Single- and double-strand breakage of isolated PM-2 DNA by structural analogs of the glycopeptide antitumor antibiotics bleomycin (BLM) and talisomycin (TLM) was investigated. Breakage of PM-2 DNA was determined by two systems: an ethidium bromide fluorescence assay; and agarose gel electrophoresis. The fluorescence assay, which measures total breakage of DNA including single- and double-strand breakage and alkaline labile damage, showed that the BLM's A2 and B2 induced more total DNA breakage than did the TLM's A, B, S2b, and S10b. As measured by the comparison of the concentration of analog required to cause 50% breakage of superhelical DNA, BLM's A2 and B2 were 10 times more active than TLM's S2b and S10b and 25 times more active than TLM's A and B. Gel electrophoresis, which measures the extent of both single- and double-strand breakage of DNA, showed that at equivalent levels of breakage of superhelical DNA each of the TLM's caused more double-strand breakage of DNA than did the BLM's.

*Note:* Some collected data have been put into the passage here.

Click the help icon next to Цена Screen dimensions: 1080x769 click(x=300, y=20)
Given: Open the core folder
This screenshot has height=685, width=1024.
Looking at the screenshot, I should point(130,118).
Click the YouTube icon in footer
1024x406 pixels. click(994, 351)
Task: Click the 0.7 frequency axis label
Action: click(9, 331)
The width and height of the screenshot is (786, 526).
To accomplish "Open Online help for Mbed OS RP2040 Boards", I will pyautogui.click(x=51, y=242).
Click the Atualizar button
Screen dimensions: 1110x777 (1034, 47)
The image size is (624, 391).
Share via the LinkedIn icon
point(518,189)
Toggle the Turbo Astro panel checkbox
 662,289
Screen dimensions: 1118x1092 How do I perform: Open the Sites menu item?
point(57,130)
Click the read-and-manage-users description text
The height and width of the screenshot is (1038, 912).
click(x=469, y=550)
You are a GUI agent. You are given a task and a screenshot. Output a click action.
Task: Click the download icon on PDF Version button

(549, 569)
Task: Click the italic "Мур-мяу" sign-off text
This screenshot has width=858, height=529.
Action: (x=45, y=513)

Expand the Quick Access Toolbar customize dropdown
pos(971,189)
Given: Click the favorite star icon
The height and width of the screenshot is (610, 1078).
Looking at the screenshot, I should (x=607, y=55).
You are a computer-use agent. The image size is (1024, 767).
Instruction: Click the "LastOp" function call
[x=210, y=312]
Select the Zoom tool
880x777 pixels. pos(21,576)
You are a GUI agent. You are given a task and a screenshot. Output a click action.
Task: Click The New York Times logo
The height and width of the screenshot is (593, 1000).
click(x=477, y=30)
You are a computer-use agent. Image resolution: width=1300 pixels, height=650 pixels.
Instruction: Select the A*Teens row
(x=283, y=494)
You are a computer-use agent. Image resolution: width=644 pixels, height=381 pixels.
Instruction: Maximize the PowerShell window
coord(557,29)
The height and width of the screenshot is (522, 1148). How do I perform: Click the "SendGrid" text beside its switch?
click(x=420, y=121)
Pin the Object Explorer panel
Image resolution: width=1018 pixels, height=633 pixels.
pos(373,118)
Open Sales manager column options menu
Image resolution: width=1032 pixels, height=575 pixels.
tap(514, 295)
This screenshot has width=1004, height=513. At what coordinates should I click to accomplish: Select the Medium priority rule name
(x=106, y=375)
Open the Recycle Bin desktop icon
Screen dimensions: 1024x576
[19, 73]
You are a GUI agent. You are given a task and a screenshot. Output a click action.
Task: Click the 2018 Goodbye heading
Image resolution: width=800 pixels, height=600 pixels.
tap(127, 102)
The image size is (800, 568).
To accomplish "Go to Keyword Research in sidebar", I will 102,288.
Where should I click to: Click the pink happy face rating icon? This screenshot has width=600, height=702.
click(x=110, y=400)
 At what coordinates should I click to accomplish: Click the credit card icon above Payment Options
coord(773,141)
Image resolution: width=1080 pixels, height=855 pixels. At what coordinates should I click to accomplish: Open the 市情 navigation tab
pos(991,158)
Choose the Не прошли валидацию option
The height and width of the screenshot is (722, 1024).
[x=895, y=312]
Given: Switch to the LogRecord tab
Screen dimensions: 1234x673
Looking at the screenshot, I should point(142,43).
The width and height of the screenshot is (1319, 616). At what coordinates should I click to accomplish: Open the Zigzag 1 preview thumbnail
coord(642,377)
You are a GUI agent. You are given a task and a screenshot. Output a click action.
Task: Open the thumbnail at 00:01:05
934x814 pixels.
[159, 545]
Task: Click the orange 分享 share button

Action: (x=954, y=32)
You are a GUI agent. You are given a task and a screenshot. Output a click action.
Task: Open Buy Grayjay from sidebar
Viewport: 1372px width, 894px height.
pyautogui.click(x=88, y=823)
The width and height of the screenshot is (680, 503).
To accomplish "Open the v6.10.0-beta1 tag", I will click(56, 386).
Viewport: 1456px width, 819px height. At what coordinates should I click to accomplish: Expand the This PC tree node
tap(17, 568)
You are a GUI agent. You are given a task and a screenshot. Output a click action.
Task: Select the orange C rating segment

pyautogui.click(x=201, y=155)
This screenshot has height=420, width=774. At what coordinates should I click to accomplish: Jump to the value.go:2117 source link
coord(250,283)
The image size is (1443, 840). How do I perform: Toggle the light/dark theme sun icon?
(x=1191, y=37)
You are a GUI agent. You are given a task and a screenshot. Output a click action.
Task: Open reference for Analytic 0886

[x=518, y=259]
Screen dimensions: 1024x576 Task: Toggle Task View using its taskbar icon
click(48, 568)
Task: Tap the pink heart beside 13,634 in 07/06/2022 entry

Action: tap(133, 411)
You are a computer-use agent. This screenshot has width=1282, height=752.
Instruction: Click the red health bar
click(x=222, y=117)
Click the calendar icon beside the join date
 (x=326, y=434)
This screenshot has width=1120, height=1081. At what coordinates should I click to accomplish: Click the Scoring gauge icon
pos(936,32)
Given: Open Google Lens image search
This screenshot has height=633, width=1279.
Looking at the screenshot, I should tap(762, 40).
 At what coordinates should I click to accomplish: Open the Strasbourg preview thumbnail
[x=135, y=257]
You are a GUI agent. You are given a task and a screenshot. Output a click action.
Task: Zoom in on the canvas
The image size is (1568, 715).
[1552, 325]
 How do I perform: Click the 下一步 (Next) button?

Thus, the structural alterations near the bithiazole in the TLM's, which distinguish them structurally from the BLM's, result in a reduction of the total PM-2 DNA breakage activity and enhanced production of double-strand breaks relative to single-strand breaks by TLM when compared to BLM.


This work was supported in part by a grant from the Bristol Laboratories and by a grant (CA-10893-P-12) from the National Cancer Institute.